Reproduce the following data line for line, without any alteration.

__Word and element location data__:

::::::

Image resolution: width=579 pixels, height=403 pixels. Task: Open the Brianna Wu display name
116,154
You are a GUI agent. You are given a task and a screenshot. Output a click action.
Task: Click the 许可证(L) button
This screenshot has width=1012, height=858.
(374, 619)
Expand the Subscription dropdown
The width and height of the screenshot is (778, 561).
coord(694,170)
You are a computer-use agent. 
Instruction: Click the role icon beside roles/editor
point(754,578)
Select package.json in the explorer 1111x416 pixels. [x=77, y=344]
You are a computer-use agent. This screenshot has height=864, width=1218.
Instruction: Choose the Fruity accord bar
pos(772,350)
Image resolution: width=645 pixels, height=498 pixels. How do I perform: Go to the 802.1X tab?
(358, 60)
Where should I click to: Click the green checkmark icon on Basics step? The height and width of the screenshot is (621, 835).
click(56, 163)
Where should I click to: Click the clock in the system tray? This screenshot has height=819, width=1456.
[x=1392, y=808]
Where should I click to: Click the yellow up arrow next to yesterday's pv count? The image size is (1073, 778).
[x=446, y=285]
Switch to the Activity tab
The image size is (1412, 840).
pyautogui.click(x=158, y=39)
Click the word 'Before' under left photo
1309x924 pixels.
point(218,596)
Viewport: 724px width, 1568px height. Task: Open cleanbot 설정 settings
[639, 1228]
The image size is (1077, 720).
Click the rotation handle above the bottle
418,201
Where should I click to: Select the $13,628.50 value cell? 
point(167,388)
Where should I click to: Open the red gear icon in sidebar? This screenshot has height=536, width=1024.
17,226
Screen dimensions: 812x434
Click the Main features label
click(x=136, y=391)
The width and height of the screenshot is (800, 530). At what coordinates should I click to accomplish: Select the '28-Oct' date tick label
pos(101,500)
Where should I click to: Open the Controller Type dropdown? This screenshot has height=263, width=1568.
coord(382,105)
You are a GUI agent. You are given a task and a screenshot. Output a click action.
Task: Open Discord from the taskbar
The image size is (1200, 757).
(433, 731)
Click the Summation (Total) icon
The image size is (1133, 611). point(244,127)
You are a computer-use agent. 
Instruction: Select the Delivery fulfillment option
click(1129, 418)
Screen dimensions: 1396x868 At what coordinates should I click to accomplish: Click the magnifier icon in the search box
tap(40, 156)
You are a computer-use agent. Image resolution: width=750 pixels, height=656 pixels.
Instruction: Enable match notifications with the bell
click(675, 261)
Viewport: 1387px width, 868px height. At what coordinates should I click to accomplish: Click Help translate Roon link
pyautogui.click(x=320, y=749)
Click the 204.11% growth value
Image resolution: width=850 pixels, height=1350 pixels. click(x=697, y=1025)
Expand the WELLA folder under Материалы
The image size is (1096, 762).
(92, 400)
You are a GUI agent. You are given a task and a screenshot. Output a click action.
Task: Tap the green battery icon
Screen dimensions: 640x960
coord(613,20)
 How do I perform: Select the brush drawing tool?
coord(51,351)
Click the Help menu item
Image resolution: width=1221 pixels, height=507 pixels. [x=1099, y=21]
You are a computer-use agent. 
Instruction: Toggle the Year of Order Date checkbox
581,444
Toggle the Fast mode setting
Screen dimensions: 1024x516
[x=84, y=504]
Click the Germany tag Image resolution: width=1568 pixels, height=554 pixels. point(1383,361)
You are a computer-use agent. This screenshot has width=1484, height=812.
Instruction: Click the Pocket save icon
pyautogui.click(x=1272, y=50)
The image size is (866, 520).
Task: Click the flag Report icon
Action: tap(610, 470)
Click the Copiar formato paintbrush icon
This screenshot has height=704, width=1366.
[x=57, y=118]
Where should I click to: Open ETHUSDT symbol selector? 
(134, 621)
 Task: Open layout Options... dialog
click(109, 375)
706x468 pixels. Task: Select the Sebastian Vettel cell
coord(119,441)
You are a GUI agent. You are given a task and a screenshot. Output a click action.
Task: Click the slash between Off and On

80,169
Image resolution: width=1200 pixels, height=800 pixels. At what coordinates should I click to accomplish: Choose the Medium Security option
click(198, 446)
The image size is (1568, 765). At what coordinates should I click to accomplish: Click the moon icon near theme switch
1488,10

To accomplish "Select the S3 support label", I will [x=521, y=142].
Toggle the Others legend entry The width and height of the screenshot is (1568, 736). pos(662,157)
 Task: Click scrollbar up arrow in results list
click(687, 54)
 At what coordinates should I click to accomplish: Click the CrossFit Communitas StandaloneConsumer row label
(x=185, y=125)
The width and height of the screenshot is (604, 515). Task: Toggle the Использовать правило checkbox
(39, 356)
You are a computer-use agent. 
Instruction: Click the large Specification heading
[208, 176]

::::::

__Written solution__:
Image resolution: width=579 pixels, height=403 pixels. Task: Open the Brianna Wu display name
116,154
You are a GUI agent. You are given a task and a screenshot. Output a click action.
Task: Click the 许可证(L) button
This screenshot has width=1012, height=858.
(374, 619)
Expand the Subscription dropdown
The width and height of the screenshot is (778, 561).
coord(694,170)
You are a computer-use agent. 
Instruction: Click the role icon beside roles/editor
point(754,578)
Select package.json in the explorer 1111x416 pixels. [x=77, y=344]
You are a computer-use agent. This screenshot has height=864, width=1218.
Instruction: Choose the Fruity accord bar
pos(772,350)
Image resolution: width=645 pixels, height=498 pixels. How do I perform: Go to the 802.1X tab?
(358, 60)
Where should I click to: Click the green checkmark icon on Basics step? The height and width of the screenshot is (621, 835).
click(56, 163)
Where should I click to: Click the clock in the system tray? This screenshot has height=819, width=1456.
[x=1392, y=808]
Where should I click to: Click the yellow up arrow next to yesterday's pv count? The image size is (1073, 778).
[x=446, y=285]
Switch to the Activity tab
The image size is (1412, 840).
pyautogui.click(x=158, y=39)
Click the word 'Before' under left photo
1309x924 pixels.
point(218,596)
Viewport: 724px width, 1568px height. Task: Open cleanbot 설정 settings
[639, 1228]
The image size is (1077, 720).
Click the rotation handle above the bottle
418,201
Where should I click to: Select the $13,628.50 value cell? 
point(167,388)
Where should I click to: Open the red gear icon in sidebar? This screenshot has height=536, width=1024.
17,226
Screen dimensions: 812x434
Click the Main features label
click(x=136, y=391)
The width and height of the screenshot is (800, 530). At what coordinates should I click to accomplish: Select the '28-Oct' date tick label
pos(101,500)
Where should I click to: Open the Controller Type dropdown? This screenshot has height=263, width=1568.
coord(382,105)
You are a GUI agent. You are given a task and a screenshot. Output a click action.
Task: Open Discord from the taskbar
The image size is (1200, 757).
(433, 731)
Click the Summation (Total) icon
The image size is (1133, 611). point(244,127)
You are a computer-use agent. 
Instruction: Select the Delivery fulfillment option
click(1129, 418)
Screen dimensions: 1396x868 At what coordinates should I click to accomplish: Click the magnifier icon in the search box
tap(40, 156)
You are a computer-use agent. Image resolution: width=750 pixels, height=656 pixels.
Instruction: Enable match notifications with the bell
click(675, 261)
Viewport: 1387px width, 868px height. At what coordinates should I click to accomplish: Click Help translate Roon link
pyautogui.click(x=320, y=749)
Click the 204.11% growth value
Image resolution: width=850 pixels, height=1350 pixels. click(x=697, y=1025)
Expand the WELLA folder under Материалы
The image size is (1096, 762).
(92, 400)
You are a GUI agent. You are given a task and a screenshot. Output a click action.
Task: Tap the green battery icon
Screen dimensions: 640x960
coord(613,20)
 How do I perform: Select the brush drawing tool?
coord(51,351)
Click the Help menu item
Image resolution: width=1221 pixels, height=507 pixels. [x=1099, y=21]
You are a computer-use agent. 
Instruction: Toggle the Year of Order Date checkbox
581,444
Toggle the Fast mode setting
Screen dimensions: 1024x516
[x=84, y=504]
Click the Germany tag Image resolution: width=1568 pixels, height=554 pixels. point(1383,361)
You are a computer-use agent. This screenshot has width=1484, height=812.
Instruction: Click the Pocket save icon
pyautogui.click(x=1272, y=50)
The image size is (866, 520).
Task: Click the flag Report icon
Action: tap(610, 470)
Click the Copiar formato paintbrush icon
This screenshot has height=704, width=1366.
[x=57, y=118]
Where should I click to: Open ETHUSDT symbol selector? 
(134, 621)
 Task: Open layout Options... dialog
click(109, 375)
706x468 pixels. Task: Select the Sebastian Vettel cell
coord(119,441)
You are a GUI agent. You are given a task and a screenshot. Output a click action.
Task: Click the slash between Off and On

80,169
Image resolution: width=1200 pixels, height=800 pixels. At what coordinates should I click to accomplish: Choose the Medium Security option
click(198, 446)
The image size is (1568, 765). At what coordinates should I click to accomplish: Click the moon icon near theme switch
1488,10

To accomplish "Select the S3 support label", I will [x=521, y=142].
Toggle the Others legend entry The width and height of the screenshot is (1568, 736). pos(662,157)
 Task: Click scrollbar up arrow in results list
click(687, 54)
 At what coordinates should I click to accomplish: Click the CrossFit Communitas StandaloneConsumer row label
(x=185, y=125)
The width and height of the screenshot is (604, 515). Task: Toggle the Использовать правило checkbox
(39, 356)
You are a computer-use agent. 
Instruction: Click the large Specification heading
[208, 176]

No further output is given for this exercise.